Is there any way this can be “stickied” or stopped from fading away into the dark depths of unread threads.
The information in this thread that has been supplied by Ray and others is amazing, I will be referring to this thread continuously as I go through my 7.62s and re-catalogue them all. This is one of best threads I have read ( primarily because it is a series of cartridges that fascinates me),
Ray I bow down, thank you for enlightening me. Its blokes like you that make my hobby even more enjoyable.
As I sit down tonite with the lounge floor covered in 7.62s I will drink a nice cold New Zealand beer for you. Cheers

I agree - perhaps all this could be condensed and rewritten into an article either for the IAA Journal, preferably, or to put among the permanent articles on the IAA Website (apart from the Forum). It is certainly one of the most important and best threads that has ever appeared on the IAA Forum - not surprising considering the primary author of it.

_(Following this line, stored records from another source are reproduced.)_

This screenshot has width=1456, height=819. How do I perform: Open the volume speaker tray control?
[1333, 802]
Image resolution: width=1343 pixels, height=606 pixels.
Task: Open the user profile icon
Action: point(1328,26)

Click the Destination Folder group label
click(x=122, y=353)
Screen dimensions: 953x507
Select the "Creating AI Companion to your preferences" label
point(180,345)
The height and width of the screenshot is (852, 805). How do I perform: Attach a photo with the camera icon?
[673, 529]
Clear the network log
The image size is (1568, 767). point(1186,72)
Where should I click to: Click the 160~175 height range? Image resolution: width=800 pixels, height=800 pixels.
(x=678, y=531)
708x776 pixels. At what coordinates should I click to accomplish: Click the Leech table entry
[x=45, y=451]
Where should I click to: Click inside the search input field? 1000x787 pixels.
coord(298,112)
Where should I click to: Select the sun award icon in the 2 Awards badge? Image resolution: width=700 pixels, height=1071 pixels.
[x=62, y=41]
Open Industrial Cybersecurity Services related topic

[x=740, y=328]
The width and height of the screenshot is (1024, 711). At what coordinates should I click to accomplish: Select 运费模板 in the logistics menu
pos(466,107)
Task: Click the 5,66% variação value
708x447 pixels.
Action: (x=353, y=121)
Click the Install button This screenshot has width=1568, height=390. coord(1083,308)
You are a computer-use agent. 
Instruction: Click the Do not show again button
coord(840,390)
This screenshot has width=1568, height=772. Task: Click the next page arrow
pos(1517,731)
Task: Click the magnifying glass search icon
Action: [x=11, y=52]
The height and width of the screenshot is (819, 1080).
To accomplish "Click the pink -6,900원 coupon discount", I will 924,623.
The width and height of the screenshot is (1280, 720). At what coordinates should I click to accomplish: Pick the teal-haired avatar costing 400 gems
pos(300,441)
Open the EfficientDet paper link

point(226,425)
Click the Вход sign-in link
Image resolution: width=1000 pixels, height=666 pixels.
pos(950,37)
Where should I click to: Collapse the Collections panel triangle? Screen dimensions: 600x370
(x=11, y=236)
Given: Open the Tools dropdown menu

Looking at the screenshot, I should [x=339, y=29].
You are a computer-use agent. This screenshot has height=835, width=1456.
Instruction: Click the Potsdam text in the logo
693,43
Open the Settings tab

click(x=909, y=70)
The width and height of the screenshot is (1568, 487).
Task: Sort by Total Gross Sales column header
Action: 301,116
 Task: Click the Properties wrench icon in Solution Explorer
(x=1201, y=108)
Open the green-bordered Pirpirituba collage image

While due to a backlog of filing and a lack of space I have stopped printing out much material, I will print out this thread for sure!!!

John Moss

You guys are way too generous with your approbations.

To tell the truth, it makes me uncomforatble that no one has found any faults with this stuff. Believe me, I’m not that smart. There has to be holes in it somewhere. And then we have HWS III that will probably shoot down much of it.

I have the basic information condensed onto 3 pages on WordPerfect. A hard copy is in my files. For the Forum thread I simply copied and pasted a bit at a time from WordPerfect. Maybe I could consider putting it in a form for the IAA Home Page. If there is enough interest.

Ray

Ray, with your evident research, I doubt that HWS III will “shoot most of it down.” Could there be errors - sure there can. No one is perfect, including many of the archives we use for initial research. I have found some government documents 9manuals, etc.) to be so full of errors as to be almost useless for research. However, with your knowledge and excellent abilities as a researcher, I suspect much of your information is as correct as available sources for investigation permit.

As to interest, the length of the thread (and I disagree it got too long - as long as information is being added, there is NO SUCH THING as too long a thread, in my view) indicates the amount of interest. This is way out of my field, and I still will print it out for my over-crowded files because of the quality of the thread, which is nothing new. I have printed out most of the threads that have heavy Ray M. participation! None of the participants on this Forum, and this is no slap at that bunch of great guys and gals that add hugely to our base of knowledge, do it any better. No boast for you - simply a fact.

Get er done, pardner!

John Moss

Examples of the T103 (top) and T103E1 (bottom)

The original T103 observing round used the FAT1 case (49mm) and a modified .30 T99 bullet. Identity was confirmed by x-ray. Headstamp is F A * 48
The T103E1 was pre-NATO R&D contract to WRA using FAT1E3 cases (51mm) headstamped F A 51. This round never got into production and only limited test quantities were made by WRA and FA (using WRA bulllets). I’ve got several duplicates so I’ll pull one (very gently) and detemine the bullet weight.

Sectioned T103E1

Thanks for a great thread
NATO Dave

Just out of curiousity, how scarce are T65 Tracer rounds, and what might one be worth (ballpark of course)?

Jon

I’ve never seen a T65 Tracer, so to me they are rarity #1. Maybe NATO Dave or some of the other Members have one to show us??

Any T65 cartridge (or case) is uncommon and has more collector value that the later 49mm and 51mm. It seems to me that the FA 45 are more scarce than the others but that may be because most of them were probably fired in tests. Plus, the FA 45 cartridges seem to be prone to the necks breaking off from the brass becoming brittle. I have lost 3 of them that way.

Value?? I’d pay thru the nose for a legit T65 Tracer. So would others, I am sure.